Torpedoes: The Costly Projectile
No submarine is effective without its primary weapon: the torpedo. The Whitehead torpedo, invented in the 1860s, required constant refinement. By the early 1900s, a single torpedo cost between $2,000 and $4,000 (roughly $65,000 to $130,000 today). A typical submarine carried 6 to 10 torpedoes, so the weapons alone represented a major expense. Additionally, torpedo testing and development cost many times that figure: the U.S. Navy’s Newport Torpedo Station spent millions of dollars perfecting the Bliss-Leavitt torpedo used on early submarines. R&D costs for torpedoes often equaled or exceeded the cost of the submarine itself. Navies also had to build storage bunkers, handling equipment, and training ranges—all part of the hidden cost of making submarines combat-ready.
Hull Design and Escalating Material Costs
The hull of a modern submarine required high-strength steel that could withstand deep pressure. Early submarines like the Holland used mild steel, limiting diving depth to about 75 feet. To improve depth ratings, navies turned to nickel-steel alloys and later to HY-60 steel (high-yield steel). These materials were expensive to produce and required specialized rolling mills and welding techniques. For the German U-1, the hull cost approximately 600,000 marks—nearly a third of the entire budget. As submarines grew larger and sought greater depths, material costs skyrocketed.
Watertight compartmentalization, another hallmark of modern submarine design, added more complexity. Bulkheads, hatches, and pressure-tested joints required precision manufacture. The British Holland 1, built under license, cost £35,000 (about $170,000 at the time, $12 million today). Almost half of that sum went into labor for riveting and caulking the hull sheets. The reliance on manual skills drove up construction timelines and costs simultaneously.
Human Capital and Infrastructure Costs
The first modern submarines were not just expensive to build—they were expensive to staff and support. The scarcest resource was skilled labor: naval architects, mechanical engineers, electrical technicians, and experienced shipfitters were in high demand and short supply.

▶ _WRITTEN PROBLEM_:
In the passage on submarine costs, duplicate everything from "Watertight compartmentalization, another" down to "and short supply." word for word.

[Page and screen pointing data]
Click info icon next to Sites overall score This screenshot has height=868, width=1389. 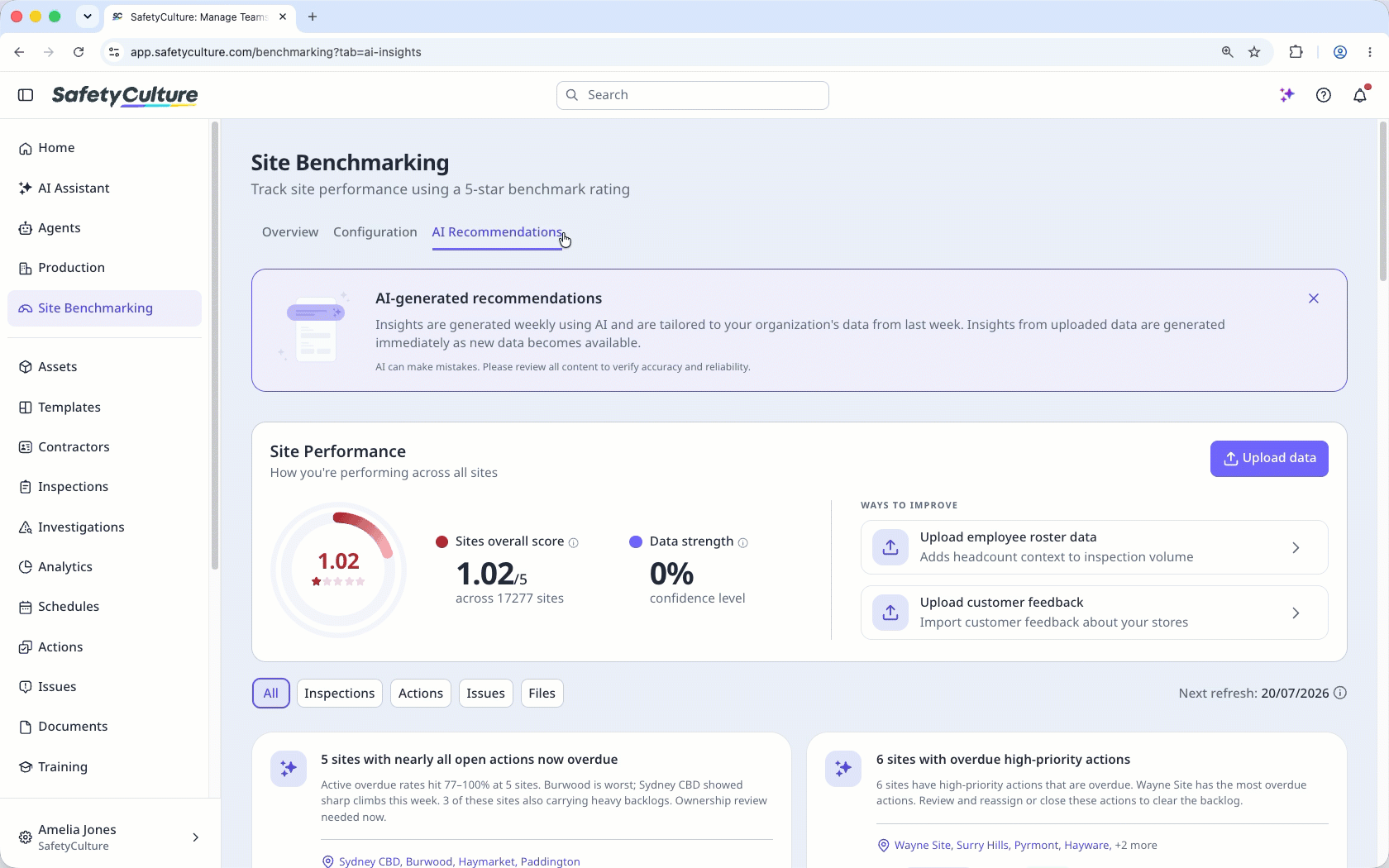[574, 543]
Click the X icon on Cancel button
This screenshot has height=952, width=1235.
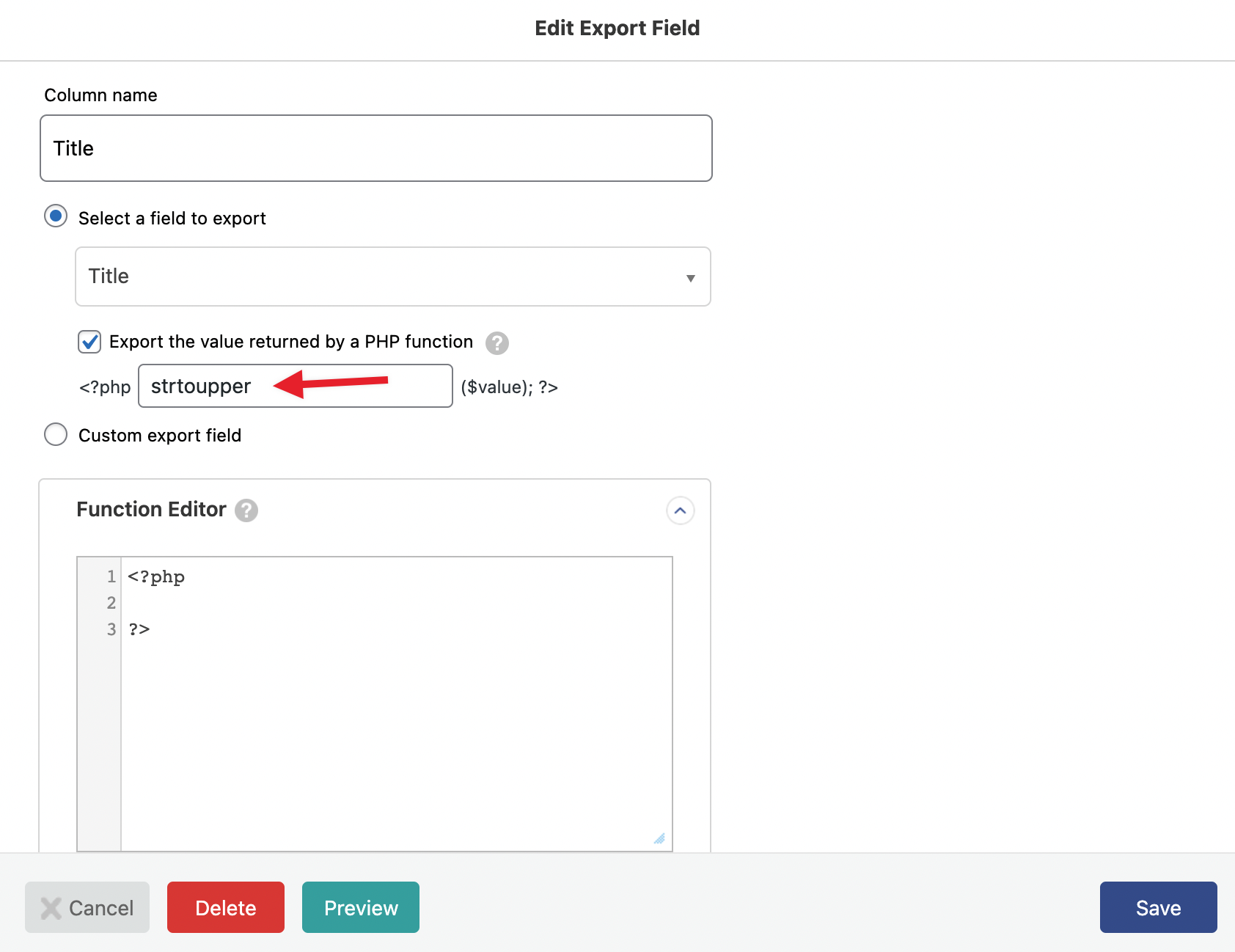[x=51, y=908]
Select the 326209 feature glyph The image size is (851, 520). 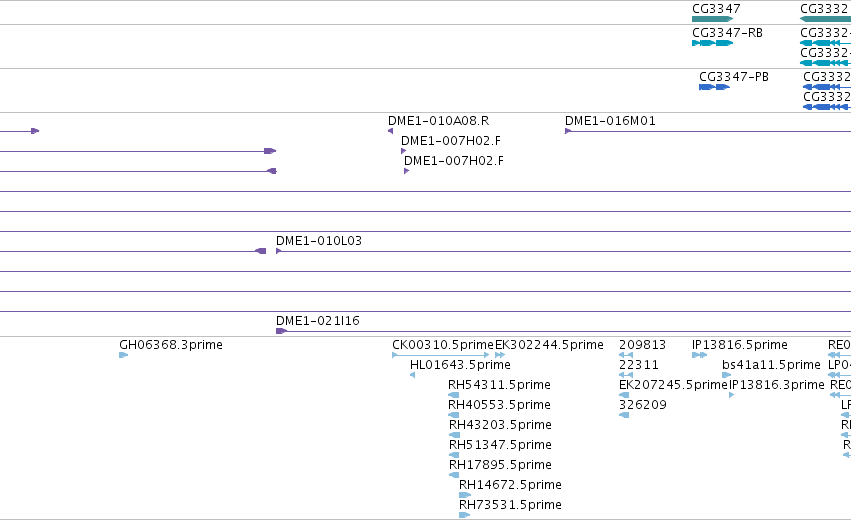(x=624, y=415)
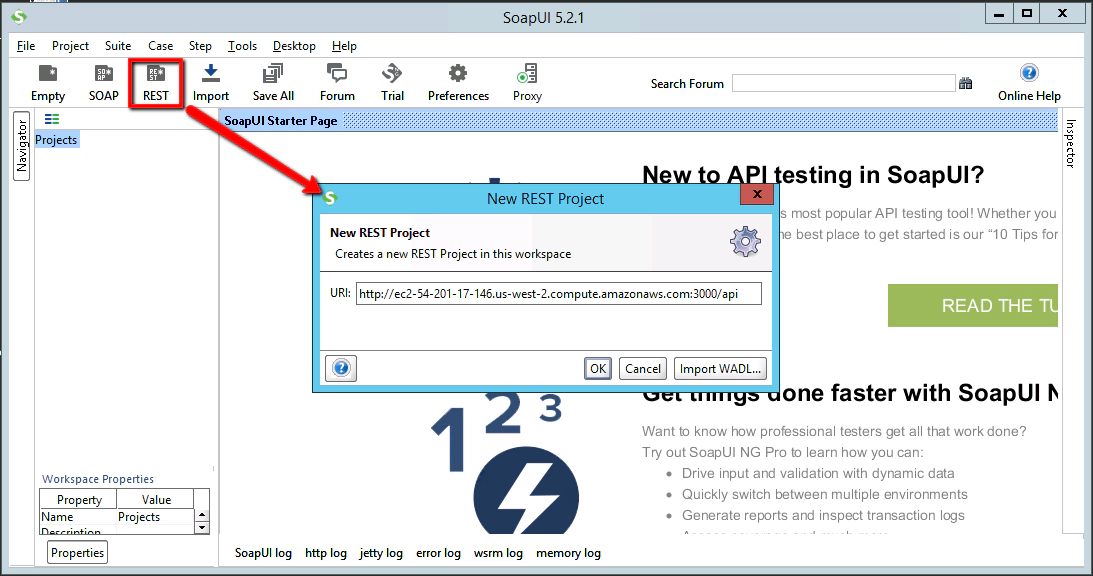Select the jetty log tab
This screenshot has width=1093, height=576.
click(x=380, y=552)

▶ _RIGHT ANSWER_:
Watertight compartmentalization, another hallmark of modern submarine design, added more complexity. Bulkheads, hatches, and pressure-tested joints required precision manufacture. The British Holland 1, built under license, cost £35,000 (about $170,000 at the time, $12 million today). Almost half of that sum went into labor for riveting and caulking the hull sheets. The reliance on manual skills drove up construction timelines and costs simultaneously.
Human Capital and Infrastructure Costs
The first modern submarines were not just expensive to build—they were expensive to staff and support. The scarcest resource was skilled labor: naval architects, mechanical engineers, electrical technicians, and experienced shipfitters were in high demand and short supply.